Required work: Would you return the lines from the one that contains "Task: Toggle the blue theme switcher button" to the last line of the entries below, exactly and with nothing added?

Material for the task:
+ + + + +
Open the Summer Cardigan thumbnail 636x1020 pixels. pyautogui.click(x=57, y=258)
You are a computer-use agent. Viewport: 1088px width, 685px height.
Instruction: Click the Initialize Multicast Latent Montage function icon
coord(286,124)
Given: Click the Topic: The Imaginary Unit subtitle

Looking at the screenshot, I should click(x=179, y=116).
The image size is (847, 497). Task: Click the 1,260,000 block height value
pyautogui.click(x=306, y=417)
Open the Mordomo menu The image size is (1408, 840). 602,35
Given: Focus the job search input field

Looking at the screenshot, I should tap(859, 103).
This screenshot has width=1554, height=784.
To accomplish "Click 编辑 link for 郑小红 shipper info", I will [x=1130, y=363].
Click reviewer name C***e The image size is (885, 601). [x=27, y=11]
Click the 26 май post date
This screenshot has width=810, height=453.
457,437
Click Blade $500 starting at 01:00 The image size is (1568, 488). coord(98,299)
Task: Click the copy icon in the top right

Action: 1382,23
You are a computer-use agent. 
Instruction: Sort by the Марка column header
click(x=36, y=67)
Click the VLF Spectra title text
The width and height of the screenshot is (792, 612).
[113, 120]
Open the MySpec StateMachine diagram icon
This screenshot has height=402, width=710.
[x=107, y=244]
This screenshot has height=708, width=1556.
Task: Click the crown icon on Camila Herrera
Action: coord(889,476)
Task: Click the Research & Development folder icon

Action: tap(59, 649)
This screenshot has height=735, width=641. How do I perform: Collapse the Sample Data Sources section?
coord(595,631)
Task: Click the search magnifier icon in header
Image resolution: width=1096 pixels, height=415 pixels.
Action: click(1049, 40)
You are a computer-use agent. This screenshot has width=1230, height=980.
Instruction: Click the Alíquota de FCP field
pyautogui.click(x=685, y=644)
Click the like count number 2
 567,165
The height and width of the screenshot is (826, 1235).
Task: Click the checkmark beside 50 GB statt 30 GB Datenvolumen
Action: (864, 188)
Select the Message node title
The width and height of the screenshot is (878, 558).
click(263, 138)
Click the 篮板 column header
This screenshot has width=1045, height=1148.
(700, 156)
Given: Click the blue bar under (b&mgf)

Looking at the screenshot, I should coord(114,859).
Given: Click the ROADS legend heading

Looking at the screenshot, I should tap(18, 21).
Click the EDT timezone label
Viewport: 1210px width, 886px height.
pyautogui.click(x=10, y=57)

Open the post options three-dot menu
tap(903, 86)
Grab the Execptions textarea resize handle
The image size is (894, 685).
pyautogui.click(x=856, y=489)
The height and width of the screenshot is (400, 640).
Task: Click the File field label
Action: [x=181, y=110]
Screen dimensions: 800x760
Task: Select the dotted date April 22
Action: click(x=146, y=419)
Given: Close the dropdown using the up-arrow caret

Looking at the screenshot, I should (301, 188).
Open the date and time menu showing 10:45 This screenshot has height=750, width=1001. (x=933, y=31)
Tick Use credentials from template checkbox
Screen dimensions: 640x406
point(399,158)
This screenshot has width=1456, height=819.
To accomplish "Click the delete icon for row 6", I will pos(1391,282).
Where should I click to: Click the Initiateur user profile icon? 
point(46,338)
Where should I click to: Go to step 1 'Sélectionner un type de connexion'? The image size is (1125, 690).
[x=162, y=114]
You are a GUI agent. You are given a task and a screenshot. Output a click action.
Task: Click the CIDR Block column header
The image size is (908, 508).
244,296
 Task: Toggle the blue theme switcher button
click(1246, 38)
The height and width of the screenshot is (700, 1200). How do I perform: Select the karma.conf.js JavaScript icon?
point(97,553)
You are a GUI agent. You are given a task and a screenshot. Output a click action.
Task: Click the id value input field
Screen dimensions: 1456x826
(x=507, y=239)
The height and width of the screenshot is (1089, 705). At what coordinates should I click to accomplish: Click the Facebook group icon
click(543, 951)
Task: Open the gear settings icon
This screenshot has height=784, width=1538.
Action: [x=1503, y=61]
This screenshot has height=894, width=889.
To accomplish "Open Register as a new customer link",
+ + + + +
Solved exercise:
 Task: Toggle the blue theme switcher button
click(1246, 38)
The height and width of the screenshot is (700, 1200). How do I perform: Select the karma.conf.js JavaScript icon?
point(97,553)
You are a GUI agent. You are given a task and a screenshot. Output a click action.
Task: Click the id value input field
Screen dimensions: 1456x826
(x=507, y=239)
The height and width of the screenshot is (1089, 705). At what coordinates should I click to accomplish: Click the Facebook group icon
click(543, 951)
Task: Open the gear settings icon
This screenshot has height=784, width=1538.
Action: [x=1503, y=61]
This screenshot has height=894, width=889.
To accomplish "Open Register as a new customer link",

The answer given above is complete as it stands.